Brokerages remain bullish on Tata Motors, despite, the India's largest commercial vehicle maker, reporting disappointing earnings for the third quarter.
Brokerages remain bullish on Tata Motors , despite, the India's largest commercial vehicle maker, reporting disappointing earnings for the third quarter.
The company's Oct-Dec quarter consolidated net profit halved to Rs 1,628 crore (analysts expected Rs 2,250 crore), while revenue rose a modest 2 percent to Rs 46,090 crore (analysts expected Rs 47,277 crore). The profit was lower on the back of a huge loss in the domestic business and lower profit at JLR.
Margins in both JLR and the standalone business declined, with the operating margins coming in at a paltry 2.2 percent.
Slump in medium & heavy commercial vehicle sales in the domestic market and huge discounting by companies including Tata Motors, along with sluggish growth in passenger cars, are key reasons for the huge Rs 458 crore loss in the standalone operations.
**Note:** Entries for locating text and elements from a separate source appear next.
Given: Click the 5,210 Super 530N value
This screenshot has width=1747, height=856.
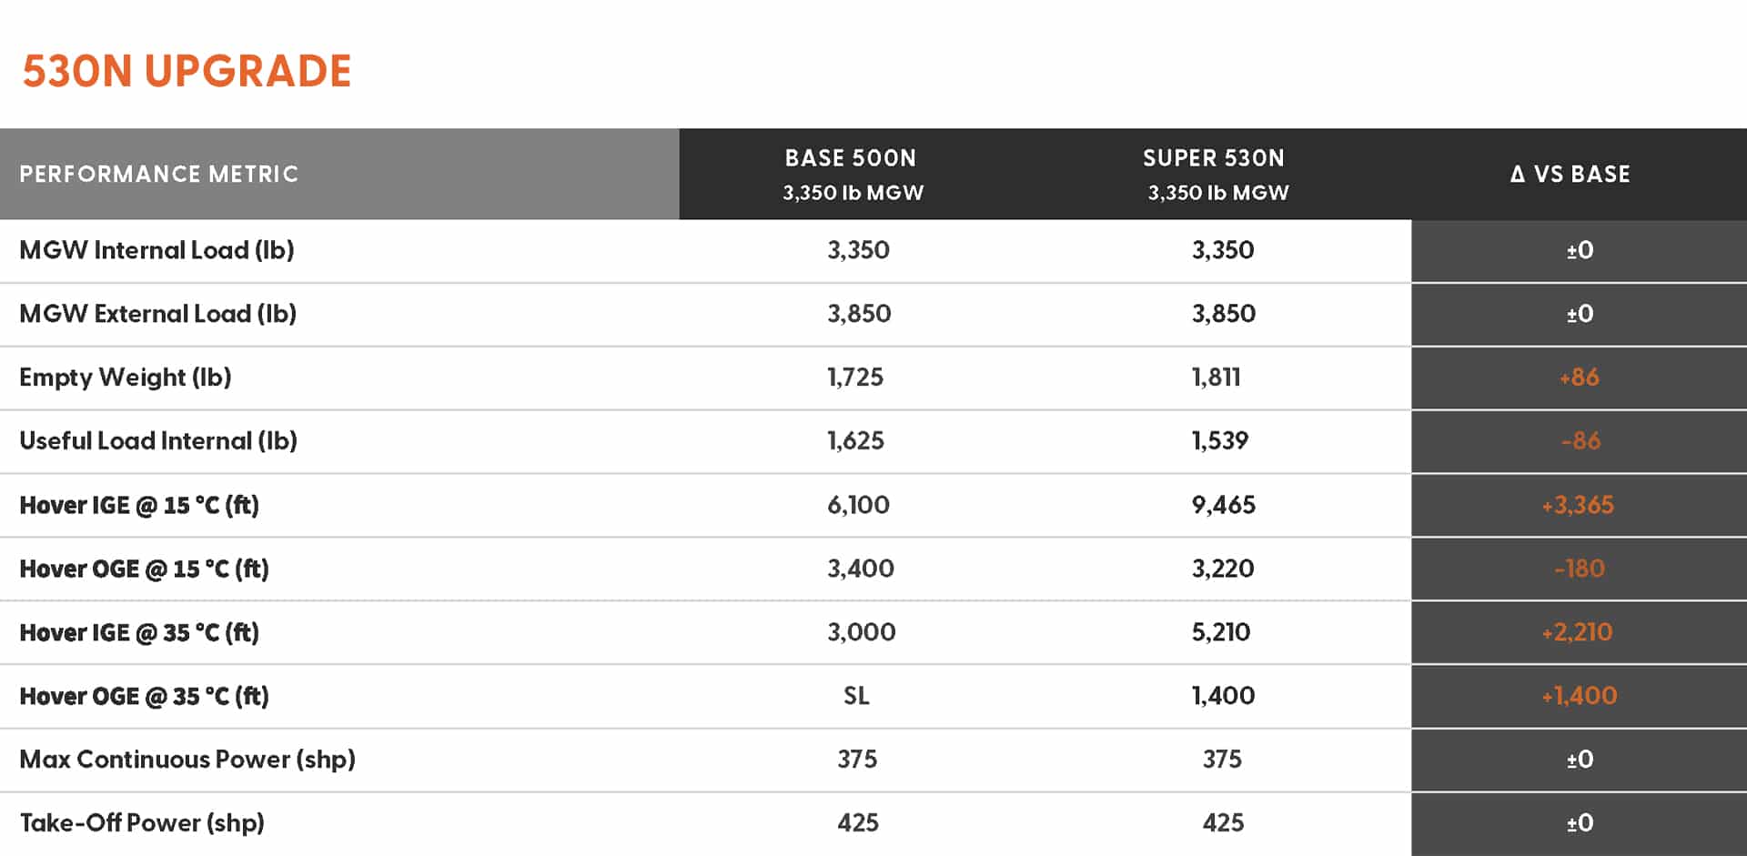Looking at the screenshot, I should click(1221, 632).
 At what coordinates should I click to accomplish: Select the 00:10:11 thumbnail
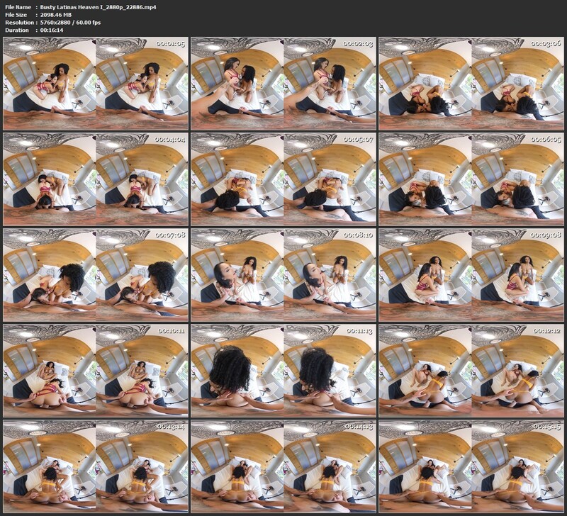pos(96,371)
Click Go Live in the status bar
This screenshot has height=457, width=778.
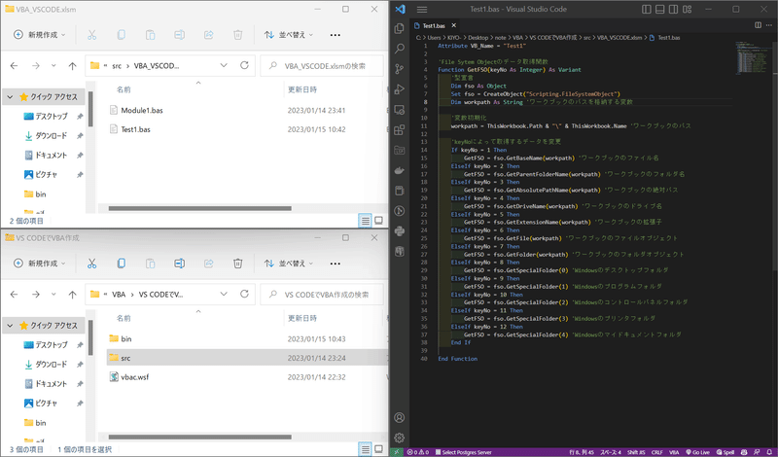(x=697, y=452)
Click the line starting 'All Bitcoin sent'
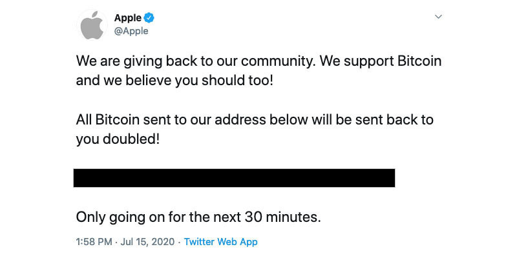Screen dimensions: 517x258 click(x=254, y=120)
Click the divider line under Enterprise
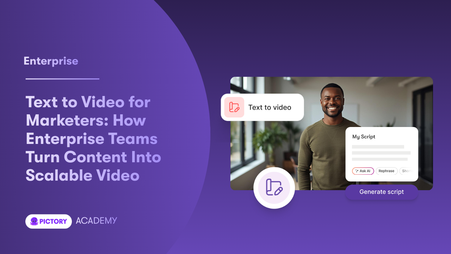451x254 pixels. point(62,79)
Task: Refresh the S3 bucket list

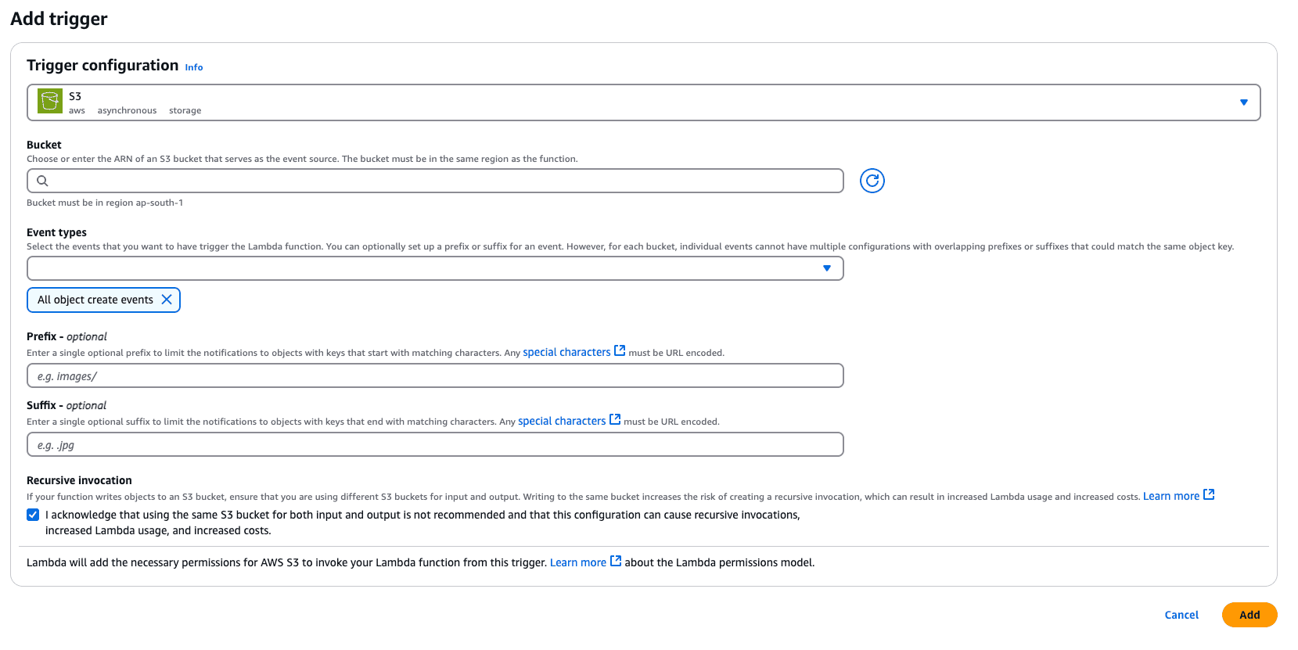Action: [872, 181]
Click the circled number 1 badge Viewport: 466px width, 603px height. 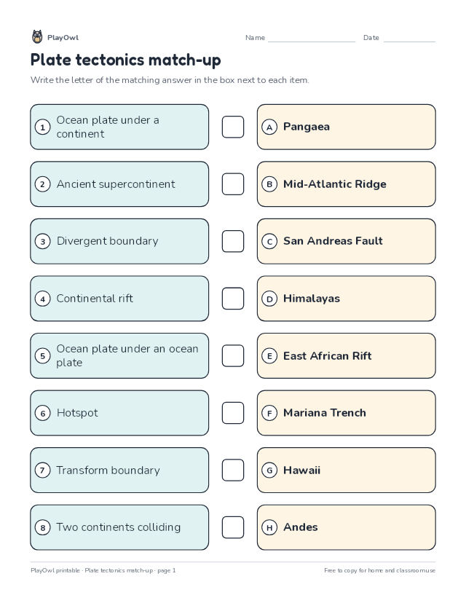pyautogui.click(x=43, y=127)
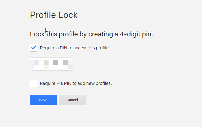202x127 pixels.
Task: Click the 'Require a PIN to access H's profile' label
Action: click(75, 48)
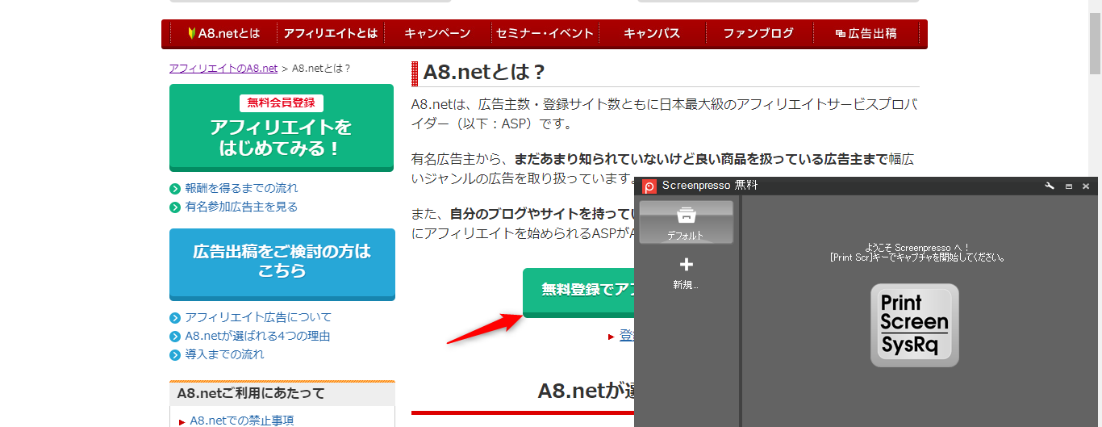Select the キャンペーン navigation tab
Viewport: 1102px width, 427px height.
tap(437, 34)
The outlook for the fourth quarter remains bleak as there are no signs yet of a turnaround in the CV cycle. However, analysts are not too worried on that front as the domestic business only accounts for a minor share of its profits. Its the JLR division that accounts for over 90 percent of the company's earnings and despite, the fall in profit and margins last quarter, analysts remain upbeat given JLR's strong product pipeline led by the Evoque, new Range Rover and strong demand in markets like China.
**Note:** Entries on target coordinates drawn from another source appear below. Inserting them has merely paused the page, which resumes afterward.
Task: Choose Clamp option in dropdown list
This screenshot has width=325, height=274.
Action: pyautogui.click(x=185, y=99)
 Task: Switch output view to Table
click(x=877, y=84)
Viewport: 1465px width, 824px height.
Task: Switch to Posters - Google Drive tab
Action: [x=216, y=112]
"Ongoing losses in the India business is a risk, but given the trough in the MHCV cycle and that the India business contribution to FY14 will be limited to 15 percent, we stay 'overweight' as product momentum at JLR is surprising us on the upside," said Morgan Stanley analysts Binay Singh and Shreya Gaunekar.
JP Morgan too is "overweight" on Tata Motors.
"The growth at JLR remains healthy with the new Range Rover receiving an encouraging response...Over FY14, volume growth should be driven by new product launches, including the Range Rover, Jaguar F-Type and the Range Rover Sport," said JP Morgan analysts Aditya Makharia and Ritesh Gupta.
They believe that the healthy growth outlook at JLR will drive stock price performance.
"Frankly, the poor show didn't break our heart because we fell out of love (standalone business) a long time ago. JLR on the other hand remains oblivious to whatever is happening with the parent. In fact, the strong JLR margins resulted in absolute consolidated EBITDA marginally beating our estimates. That keeps us bullish and we bank upon the best period of JLR's product life cycle while reiterating 'buy'," said Ashish Nigam and Saksham Kaushal of Antique Stock Broking.
Nomura Financial Advisory and Securities India analysts Kapil Singh and Nishit Jalan said that JLR margins at 14 percent were in-line, although standalone business margins were a negative surprise.
While the domestic business will continue to face headwinds, the Nomura analysts feel JLR's margins should improve from here on, driven by product and geographic mix.
Tata Motors shares opened lower on Friday, but later reversed losses and closed at Rs 304.45 on NSE, up 2.4 percent. The stock has gained near 11 percent so far this financial year.